A Quick Look at the State of the Center

In our inaugural State of the Center survey, we took a deep look at the values of those in the political middle and found that moderates wrestle with, and often reject, what they see as the false either/or ideological choices that define modern politics. They view the world differently than liberals or conservatives, recognizing that both sides have a piece of the truth. They lean towards Democrats, but ultimately, they are open to appeals from Republicans.

1. Who are moderates?

Moderates comprise 37% of registered voters in our poll, compared to 21% who are liberals and 42% who are conservatives.

  • Four in ten moderates are self-described Democrats, 39% are Independents, and 21% are Republicans.
  • The Democratic Party coalition is split, with 38% identifying as liberal, 37% as moderate, and 25% as conservative. By contrast, 72% of the Republican Party identifies as conservative, with only 26% saying they are moderate.
  • Nearly half (48%) of Independents are moderates, with 18% calling themselves liberal and 34% conservative.

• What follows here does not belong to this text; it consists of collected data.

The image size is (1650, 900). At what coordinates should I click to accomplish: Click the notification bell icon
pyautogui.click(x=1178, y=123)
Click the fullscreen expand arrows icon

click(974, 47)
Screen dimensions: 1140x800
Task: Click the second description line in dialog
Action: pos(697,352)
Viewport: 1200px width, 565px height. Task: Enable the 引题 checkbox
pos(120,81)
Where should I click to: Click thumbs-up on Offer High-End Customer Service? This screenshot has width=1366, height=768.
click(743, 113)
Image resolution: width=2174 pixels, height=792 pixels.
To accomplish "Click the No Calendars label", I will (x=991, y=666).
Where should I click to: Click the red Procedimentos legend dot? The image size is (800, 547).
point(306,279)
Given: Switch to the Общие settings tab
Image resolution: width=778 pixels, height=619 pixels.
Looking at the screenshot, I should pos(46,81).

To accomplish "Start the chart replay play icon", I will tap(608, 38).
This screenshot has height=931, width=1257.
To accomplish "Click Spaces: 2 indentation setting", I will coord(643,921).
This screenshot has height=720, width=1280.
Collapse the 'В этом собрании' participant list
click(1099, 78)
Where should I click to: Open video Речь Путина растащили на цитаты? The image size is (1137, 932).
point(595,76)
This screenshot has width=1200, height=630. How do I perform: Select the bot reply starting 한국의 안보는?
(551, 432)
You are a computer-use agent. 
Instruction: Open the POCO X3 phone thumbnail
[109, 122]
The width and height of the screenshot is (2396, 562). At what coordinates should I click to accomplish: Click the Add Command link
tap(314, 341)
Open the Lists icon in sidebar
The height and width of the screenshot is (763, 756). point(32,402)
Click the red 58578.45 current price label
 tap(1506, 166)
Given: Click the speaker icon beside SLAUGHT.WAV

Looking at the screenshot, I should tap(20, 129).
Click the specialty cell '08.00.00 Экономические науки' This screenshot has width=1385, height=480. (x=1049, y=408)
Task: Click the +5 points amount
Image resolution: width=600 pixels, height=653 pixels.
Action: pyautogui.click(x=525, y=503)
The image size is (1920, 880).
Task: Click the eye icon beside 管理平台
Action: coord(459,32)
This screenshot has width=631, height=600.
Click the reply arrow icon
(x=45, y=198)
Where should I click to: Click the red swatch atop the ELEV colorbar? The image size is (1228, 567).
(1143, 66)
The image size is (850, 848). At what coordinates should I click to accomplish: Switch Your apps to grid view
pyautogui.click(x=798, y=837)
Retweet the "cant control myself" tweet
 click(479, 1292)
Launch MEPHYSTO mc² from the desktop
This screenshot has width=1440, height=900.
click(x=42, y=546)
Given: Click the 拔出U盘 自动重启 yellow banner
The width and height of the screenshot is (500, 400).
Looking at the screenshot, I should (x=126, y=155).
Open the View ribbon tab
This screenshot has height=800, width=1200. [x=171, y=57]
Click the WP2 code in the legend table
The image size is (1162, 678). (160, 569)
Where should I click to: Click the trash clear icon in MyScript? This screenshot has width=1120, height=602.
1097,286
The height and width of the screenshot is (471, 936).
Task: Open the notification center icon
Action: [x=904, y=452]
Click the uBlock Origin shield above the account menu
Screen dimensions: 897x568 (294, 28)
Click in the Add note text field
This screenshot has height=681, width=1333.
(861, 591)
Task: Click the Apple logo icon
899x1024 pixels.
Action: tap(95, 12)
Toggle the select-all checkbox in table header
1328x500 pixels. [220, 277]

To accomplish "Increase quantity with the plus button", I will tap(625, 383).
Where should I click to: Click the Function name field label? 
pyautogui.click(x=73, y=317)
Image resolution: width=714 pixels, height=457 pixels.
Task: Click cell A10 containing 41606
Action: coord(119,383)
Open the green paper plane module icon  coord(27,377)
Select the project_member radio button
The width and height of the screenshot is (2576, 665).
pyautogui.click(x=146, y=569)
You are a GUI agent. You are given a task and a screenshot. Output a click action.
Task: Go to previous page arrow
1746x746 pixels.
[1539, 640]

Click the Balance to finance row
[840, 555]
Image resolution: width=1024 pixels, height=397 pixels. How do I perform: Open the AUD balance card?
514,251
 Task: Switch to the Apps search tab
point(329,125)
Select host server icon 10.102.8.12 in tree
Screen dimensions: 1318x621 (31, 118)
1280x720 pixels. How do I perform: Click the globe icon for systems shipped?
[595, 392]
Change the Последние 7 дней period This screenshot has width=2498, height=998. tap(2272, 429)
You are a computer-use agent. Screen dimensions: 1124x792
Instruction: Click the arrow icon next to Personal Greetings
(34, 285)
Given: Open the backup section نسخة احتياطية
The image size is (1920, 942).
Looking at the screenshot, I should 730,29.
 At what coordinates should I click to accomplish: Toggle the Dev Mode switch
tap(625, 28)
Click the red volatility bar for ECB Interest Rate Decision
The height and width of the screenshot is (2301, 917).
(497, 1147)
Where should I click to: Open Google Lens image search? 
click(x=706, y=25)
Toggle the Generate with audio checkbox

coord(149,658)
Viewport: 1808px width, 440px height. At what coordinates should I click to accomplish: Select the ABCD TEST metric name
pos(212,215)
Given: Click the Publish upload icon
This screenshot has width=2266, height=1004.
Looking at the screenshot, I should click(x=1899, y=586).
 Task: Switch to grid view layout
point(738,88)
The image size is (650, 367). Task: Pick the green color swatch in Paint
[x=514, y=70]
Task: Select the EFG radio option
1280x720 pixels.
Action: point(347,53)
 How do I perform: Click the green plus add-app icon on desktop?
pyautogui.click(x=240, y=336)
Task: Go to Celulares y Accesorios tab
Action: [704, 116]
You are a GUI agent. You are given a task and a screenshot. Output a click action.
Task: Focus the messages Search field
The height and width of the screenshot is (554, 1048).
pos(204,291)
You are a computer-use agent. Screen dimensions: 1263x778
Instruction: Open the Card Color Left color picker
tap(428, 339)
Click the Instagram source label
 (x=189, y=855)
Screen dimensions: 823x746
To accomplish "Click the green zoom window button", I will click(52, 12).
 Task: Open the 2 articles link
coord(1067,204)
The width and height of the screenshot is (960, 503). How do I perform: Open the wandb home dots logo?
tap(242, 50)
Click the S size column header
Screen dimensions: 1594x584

2. Moderates on the Role of Government

Unlike liberals and conservatives, moderates don’t adopt an ideological view of the government and remain hopeful but also skeptical about its ability to be successful.

  • Liberals favor a bigger government over a smaller one by 54% to 12%, while conservatives favor a smaller government over a bigger one by 62% to 13%. A plurality of moderates (39%) says they do not think of government in these terms, with 37% favoring a smaller government and 23% a larger one.
  • But 53% of moderates worry that the government isn’t doing enough for the economy—only 40% worry the government is too involved in the economy.
  • Yet 64% of moderates think the government is often an obstacle to economic growth and opportunity, and by 11 points (54% to 43%) moderates believe if the government is involved in something, it often goes wrong.

3. Moderates on Politics

While liberals and conservatives think their own parties are too moderate, moderates believes both parties are too ideological.

  • While 58% of liberals think Congressional Democrats are moderate and 7% say they’re conservative, a plurality of moderates (43%) think Democrats in Congress are liberal.
  • Most conservatives (58%) think Congressional Republicans are moderate or liberal, but two-thirds of moderates view them as conservative.
  • Liberals and conservatives stick with their party, but moderates are persuadable.
  • Most liberals vote for Democrats exclusively and most conservatives vote for Republicans exclusively, but 33% of moderates vote equally for both parties.
  • Liberals (42%) and conservatives (41%) agree that party labels tell them all they need to know about a candidate, but fewer moderates (31%) agree. Many moderates (40%) strongly disagree that party labels are all they need to know to support a candidate.

4. Moderates on Opportunity

Moderates believe the deck is stacked against some, but they don’t think it’s stacked against them personally.

  • Three-quarters of moderates say America is divided into haves and have-nots, but only 25% of moderates characterize themselves as a have-not.
  • A full 85% of moderates think people can get ahead if they work hard, and only 28% say they believe the deck is stacked against them personally.

5. Moderates on the Economy

Moderates agree that we need greater investments in education and infrastructure (72%) and also that it is immoral to leave future generations in debt (77%). When it comes to concerns about the parties, moderates express different worries.

  • Democratic Party: Moderates worry that Democrats won’t pay down the debt (32%) and will spend money on programs that don’t benefit them (28%).
  • Republican Party: Moderates worry that Republicans won’t adopt economic policies to spur growth and help the middle class (29%) and will cut programs their family relies upon, like Social Security and unemployment insurance (26%).

6. Moderates on Key Issues

Moderates weigh competing values on many politically divisive issues. This tension often translates into support for policies that may seem at odds with each other to the ideological wings.

  • Energy: Moderates support both expanding the exploration and production of oil, coal, and natural gas in the U.S. (75%) and increasing investments in the development of renewables like solar and wind (90%).
  • Immigration: Moderates think undocumented immigrants are hardworking people who simply want to care for their families (84%) but are also concerned that granting them citizenship rewards bad behavior (47%).
  • National Security: Moderates think the government has gone too far in collecting information about phone and internet usage (71%) but some are still concerned we aren’t doing enough to reduce terrorist attacks on U.S. soil (45%).
  • Culture Issues: Moderates support more trust in the individual—not greater government regulation—on a range of issues, including abortion (81%) and recreational use of marijuana (53%). While 84% support expanded background checks, 58% also think current gun laws are sufficient to protect them and their community.